Una
facoltà perduta
Paola Locci
Qualsiasi
scienza, o disciplina, o materia, studia qualcosa: la botanica studia le
piante, la zoologia studia gli animali, l’astronomia studia gli astri,
ecc. La peculiarità di materie come la filosofia, o la fisiologia, o la
psicologia sta nel fatto che è l’uomo che studia sé stesso. Il proprio
pensiero nella filosofia, il proprio corpo e il suo funzionamento nella
fisiologia, il proprio mondo interiore nella psicologia. In quanto
osservatore di sé stesso, ogni essere umano dovrebbe essere in grado, cioè
competente, a parlare di sé stesso.
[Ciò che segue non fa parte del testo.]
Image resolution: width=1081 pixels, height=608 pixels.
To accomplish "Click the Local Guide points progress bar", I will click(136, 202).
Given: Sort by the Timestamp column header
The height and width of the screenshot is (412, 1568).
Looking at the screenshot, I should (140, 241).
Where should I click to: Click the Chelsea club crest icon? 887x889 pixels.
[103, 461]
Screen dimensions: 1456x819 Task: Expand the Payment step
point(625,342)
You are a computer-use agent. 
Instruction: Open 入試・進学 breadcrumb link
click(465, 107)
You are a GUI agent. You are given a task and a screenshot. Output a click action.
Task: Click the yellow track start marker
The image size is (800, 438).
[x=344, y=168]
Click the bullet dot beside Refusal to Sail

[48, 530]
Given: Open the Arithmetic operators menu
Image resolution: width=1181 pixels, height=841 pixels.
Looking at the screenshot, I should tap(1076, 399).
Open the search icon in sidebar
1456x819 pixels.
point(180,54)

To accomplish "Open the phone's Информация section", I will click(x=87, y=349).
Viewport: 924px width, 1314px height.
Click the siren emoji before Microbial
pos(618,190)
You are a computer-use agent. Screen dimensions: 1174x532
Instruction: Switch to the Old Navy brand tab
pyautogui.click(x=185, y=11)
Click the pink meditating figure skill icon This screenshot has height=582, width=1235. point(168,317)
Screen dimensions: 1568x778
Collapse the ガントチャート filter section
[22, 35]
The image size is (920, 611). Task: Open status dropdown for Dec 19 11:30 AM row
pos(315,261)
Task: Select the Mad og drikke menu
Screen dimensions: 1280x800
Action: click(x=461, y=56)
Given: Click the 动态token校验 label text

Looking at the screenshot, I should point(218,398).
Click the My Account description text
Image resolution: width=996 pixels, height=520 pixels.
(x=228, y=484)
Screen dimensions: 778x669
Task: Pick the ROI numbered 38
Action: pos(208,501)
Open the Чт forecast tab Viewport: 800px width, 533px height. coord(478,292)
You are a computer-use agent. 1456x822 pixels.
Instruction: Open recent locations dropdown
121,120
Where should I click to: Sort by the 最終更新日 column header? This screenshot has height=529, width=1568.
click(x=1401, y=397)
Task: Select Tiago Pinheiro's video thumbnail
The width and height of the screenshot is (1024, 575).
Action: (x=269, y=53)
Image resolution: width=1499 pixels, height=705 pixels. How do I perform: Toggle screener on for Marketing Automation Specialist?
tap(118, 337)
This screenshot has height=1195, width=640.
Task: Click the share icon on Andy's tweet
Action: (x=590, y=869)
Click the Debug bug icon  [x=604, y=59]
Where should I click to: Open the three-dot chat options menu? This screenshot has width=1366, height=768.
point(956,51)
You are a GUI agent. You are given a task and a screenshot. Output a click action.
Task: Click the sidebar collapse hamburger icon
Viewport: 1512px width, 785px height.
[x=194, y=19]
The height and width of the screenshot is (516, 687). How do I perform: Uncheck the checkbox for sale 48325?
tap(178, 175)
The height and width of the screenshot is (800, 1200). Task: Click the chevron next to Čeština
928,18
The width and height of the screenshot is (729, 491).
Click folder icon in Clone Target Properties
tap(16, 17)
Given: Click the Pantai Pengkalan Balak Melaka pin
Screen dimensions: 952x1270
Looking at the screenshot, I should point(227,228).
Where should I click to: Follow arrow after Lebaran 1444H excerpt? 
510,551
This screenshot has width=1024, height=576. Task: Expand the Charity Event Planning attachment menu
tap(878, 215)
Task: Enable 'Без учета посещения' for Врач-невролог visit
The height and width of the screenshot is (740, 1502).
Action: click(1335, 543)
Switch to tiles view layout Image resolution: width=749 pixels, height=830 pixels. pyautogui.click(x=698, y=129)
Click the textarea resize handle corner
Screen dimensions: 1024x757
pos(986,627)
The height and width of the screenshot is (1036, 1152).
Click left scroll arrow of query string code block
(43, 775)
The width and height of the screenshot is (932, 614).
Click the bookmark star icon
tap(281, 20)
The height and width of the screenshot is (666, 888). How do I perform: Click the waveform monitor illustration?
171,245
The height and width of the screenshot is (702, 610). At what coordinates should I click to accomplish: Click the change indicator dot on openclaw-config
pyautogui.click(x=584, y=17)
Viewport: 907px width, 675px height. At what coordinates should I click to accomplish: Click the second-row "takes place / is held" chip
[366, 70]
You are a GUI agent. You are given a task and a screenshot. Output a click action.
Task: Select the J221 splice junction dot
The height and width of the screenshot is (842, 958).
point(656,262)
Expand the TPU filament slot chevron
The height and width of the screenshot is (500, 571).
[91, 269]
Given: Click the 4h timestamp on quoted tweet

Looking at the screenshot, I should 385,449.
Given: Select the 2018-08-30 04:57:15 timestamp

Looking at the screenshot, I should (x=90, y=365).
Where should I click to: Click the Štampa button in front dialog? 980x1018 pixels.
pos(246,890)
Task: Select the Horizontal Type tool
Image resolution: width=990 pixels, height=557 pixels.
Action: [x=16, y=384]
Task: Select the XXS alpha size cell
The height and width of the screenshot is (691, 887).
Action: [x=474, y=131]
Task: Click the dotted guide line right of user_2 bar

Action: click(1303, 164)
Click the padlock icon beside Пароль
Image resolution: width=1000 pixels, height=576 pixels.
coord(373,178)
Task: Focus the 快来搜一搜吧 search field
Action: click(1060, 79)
Purtroppo, spesso non è così.
Spesso pensiamo, decidiamo, scegliamo, e agiamo, in modo del tutto
inconsapevole. Il che significa che raramente ci chiediamo l’origine di
idee, scelte ed azioni che pure ci appartengono e che costituiscono –
nel bene e nel male – l’impalcatura di quella complessa costruzione
che è la nostra esistenza.
Pur tenendo sempre presente la maggiore difficoltà della psicologia
rispetto alle cosiddette scienze esatte, è tuttavia possibile applicare
alla psicologia i criteri generali del metodo scientifico, alla base del
quale c’è l’osservazione.
L’osservazione è il principale strumento del metodo scientifico: nel
caso della psicologia umana, parliamo di osservazione empirica (dal greco
empeirìa = esperienza), e cioè osservazione non di un oggetto, ma di un
evento, di un fenomeno. Ovviamente, in questo campo, non sempre l’evento
da osservare è riproducibile in laboratorio, come, ad esempio, la maggior
parte degli esperimenti di fisica o di chimica. Molte acquisizioni in
psicologia si sono avute per l’osservazione casuale di fenomeni non
provocati artificialmente; ma non per questo sono meno valide.
Ad esempio, sappiamo che un bambino privato dalla nascita della presenza
di altri esseri umani, e allevato dai lupi, acquisirà il comportamento
dei lupi. Sappiamo che è così certo non per merito di un esperimento, ma
perché casualmente, e disgraziatamente, questo fatto è accaduto e c’è
stata quindi la possibilità di osservarlo.
Ma lasciando da parte il campo dello studio e della ricerca, anche nella
nostra vita quotidiana può essere interessante riscoprire ed affinare
questa nostra capacità innata, ma così poco utilizzata nella vita
adulta. Il bambino piccolo passa gran parte del suo tempo ad osservare ciò
che gli accade intorno e lo fa con un’attenzione ed una concentrazione a
volte sconcertanti. Eppure, questo fatto non dovrebbe sorprenderci: se ci
pensiamo un attimo, è vitale per qualsiasi essere vivente acquisire il
maggior numero di informazioni possibile sull’ambiente che lo accoglie e
nel quale dovrà imparare a sopravvivere da solo. Poi, col passare degli
anni, è come se perdessimo questa capacità, questa curiosità e,
distratti da troppe cose senza importanza, smettiamo di guardarci intorno.
Tanto più smettiamo, o non cominciamo mai, a guardarci dentro. Ed anche
in questo dovremmo recuperare quella inesauribile capacità infantile che
costituisce il tormentone dei genitori: la capacità di chiedere il perché
di tutto.
Perché non riproviamo anche noi, adulti smaliziati e distratti, a
chiederci il perché delle cose? Potremmo accorgerci di quanti
automatismi, luoghi comuni e pregiudizi è costellata la nostra vita, e
magari potremmo riuscire a sfrondarla un po’ da tanti falsi problemi.